1. auggie cloud expert init --name diag-test -o /tmp/diag.yaml
2. Fill in spec.expert.environment.id and spec.expert.model: claude-opus-4-7.
3. auggie cloud expert validate -f /tmp/diag.yaml → passes.
4. auggie cloud expert apply --dry-run -f /tmp/diag.yaml → passes.
5. auggie cloud expert apply -f /tmp/diag.yaml → 400, expected i32.

Alternative reproduction (round-trip):

1. auggie cloud expert export <any-existing-expert-id> -o /tmp/x.yaml
2. auggie cloud expert apply -f /tmp/x.yaml → same 400.

Workaround

A NODE_OPTIONS=--require=<shim> that strips null-valued keys from POST /cloud-experts/experts/* bodies makes the apply succeed and the resulting expert is well-formed:

const origFetch = globalThis.fetch;
function clean(o) {
  if (Array.isArray(o)) return o.map(clean);
  if (o && typeof o === 'object') {
    const r = {};
    for (const [k, v] of Object.entries(o)) if (v !== null) r[k] = clean(v);
    return r;
  }
  return o;
}
globalThis.fetch = async (url, opts) => {
  if (opts?.method === 'POST' && opts.body && String(url).includes('/cloud-experts/experts/')) {
    try {
      opts = { ...opts, body: JSON.stringify(clean(JSON.parse(opts.body))) };
    } catch (_) {}
  }
  return origFetch(url, opts);
};

With the shim, apply succeeds and the expert is created correctly — confirming the server-side schema is fine and the CLI body is the only issue.

Auggie version

999.999.999 (commit b7668abcf77) — this is the build shipping inside Augment Cloud agent VMs (/opt/augment/augment.mjs, symlinked from /usr/local/bin/auggie).
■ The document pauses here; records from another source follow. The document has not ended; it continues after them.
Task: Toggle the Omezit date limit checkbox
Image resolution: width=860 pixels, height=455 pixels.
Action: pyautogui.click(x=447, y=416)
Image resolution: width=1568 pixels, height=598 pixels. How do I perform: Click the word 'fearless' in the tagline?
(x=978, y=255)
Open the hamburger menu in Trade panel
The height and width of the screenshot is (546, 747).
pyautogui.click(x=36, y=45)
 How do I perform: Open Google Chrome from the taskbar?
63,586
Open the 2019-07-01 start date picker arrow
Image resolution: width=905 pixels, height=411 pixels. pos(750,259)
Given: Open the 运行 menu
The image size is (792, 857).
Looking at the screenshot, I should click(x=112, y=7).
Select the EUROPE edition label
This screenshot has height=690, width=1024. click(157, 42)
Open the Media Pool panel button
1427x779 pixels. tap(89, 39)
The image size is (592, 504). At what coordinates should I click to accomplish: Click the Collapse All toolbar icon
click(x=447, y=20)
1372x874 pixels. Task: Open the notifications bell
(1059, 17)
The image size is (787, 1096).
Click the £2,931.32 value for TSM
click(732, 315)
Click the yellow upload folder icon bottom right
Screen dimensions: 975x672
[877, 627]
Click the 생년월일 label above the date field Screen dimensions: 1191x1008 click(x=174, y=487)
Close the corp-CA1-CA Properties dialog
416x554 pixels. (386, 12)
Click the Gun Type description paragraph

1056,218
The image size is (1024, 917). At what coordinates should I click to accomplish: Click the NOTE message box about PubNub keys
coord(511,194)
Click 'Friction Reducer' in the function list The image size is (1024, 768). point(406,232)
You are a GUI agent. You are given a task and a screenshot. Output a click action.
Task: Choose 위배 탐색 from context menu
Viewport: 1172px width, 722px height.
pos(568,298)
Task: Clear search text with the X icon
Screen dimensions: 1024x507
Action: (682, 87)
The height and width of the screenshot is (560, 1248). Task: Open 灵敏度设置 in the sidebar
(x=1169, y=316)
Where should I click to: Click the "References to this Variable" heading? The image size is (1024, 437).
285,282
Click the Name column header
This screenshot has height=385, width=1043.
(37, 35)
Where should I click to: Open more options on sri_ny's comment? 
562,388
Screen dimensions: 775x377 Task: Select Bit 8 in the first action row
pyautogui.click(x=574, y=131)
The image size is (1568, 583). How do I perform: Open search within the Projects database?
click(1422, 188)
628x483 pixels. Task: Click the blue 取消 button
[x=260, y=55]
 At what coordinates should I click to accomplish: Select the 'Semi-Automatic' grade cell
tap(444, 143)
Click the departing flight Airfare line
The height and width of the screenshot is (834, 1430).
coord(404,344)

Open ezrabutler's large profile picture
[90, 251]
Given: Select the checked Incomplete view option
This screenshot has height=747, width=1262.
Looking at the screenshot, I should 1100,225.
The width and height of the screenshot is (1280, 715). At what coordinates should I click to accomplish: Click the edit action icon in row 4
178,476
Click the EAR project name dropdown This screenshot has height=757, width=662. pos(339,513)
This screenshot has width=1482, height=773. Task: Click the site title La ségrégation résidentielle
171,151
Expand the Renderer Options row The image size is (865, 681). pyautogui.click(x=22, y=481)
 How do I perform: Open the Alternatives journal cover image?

I have not verified against the published @augmentcode/auggie 0.24.0; the relevant code (Cde in the bundled augment.mjs) is internal CLI logic so the bug is likely present there too, but worth a quick check.

Request ID

1fc3ed43-a53b-4773-8841-b700e6b08b2e

(Other request IDs from the same session that hit the same error: 377b94f9-d9c6-4a10-bfe8-ff21556a8590, fc74fea3-fd1b-4850-b066-bb45252fea82, 960af909-4cc6-46d1-a0de-e96184402fec, e13887bb-2a81-4a79-a03c-2acc531639cd, 7689da7a-15bd-48a2-9486-c7c28fd59bdd, a46dec8a-bb7d-484f-b185-0f3a353f9145 — round-trip of Advisor export, b08024f3-72a5-4d59-bdf4-90f52d0512b7, 4da66c18-fc1c-4ef0-a39c-3579e22bf740, 11d5a401-57b6-48cf-9c45-3f3b9e44b102.)

Environment details

Environment

• OS: Augment Cloud agent VM (Linux)
• Shell: sh
• Auggie binary: /opt/augment/augment.mjs (symlinked from /usr/local/bin/auggie)
• Auggie version: 999.999.999 (commit b7668abcf77)
• Tenant API: d15.api.augmentcode.com

Anything else we need to know?

The bug is fully blocking auggie cloud expert apply for any tenant on this CLI build — every fresh expert and every round-trip update fails. expert validate / apply --dry-run are happy because the bug is in the request body, not the bundle, so static checks miss it.

The minimal server-side-friendly fix is to spread the three optional session_config keys conditionally in Cde, the same way cpu_cores, memory_mib, snapshot_id, etc. are already handled in the same function. The same probably applies to any other undefined → null enum field — vm_config.image_source and routing_target.daemon_vm_id are already gated correctly; session_config.visibility/user_metadata/auto_cleanup_on_idle are not.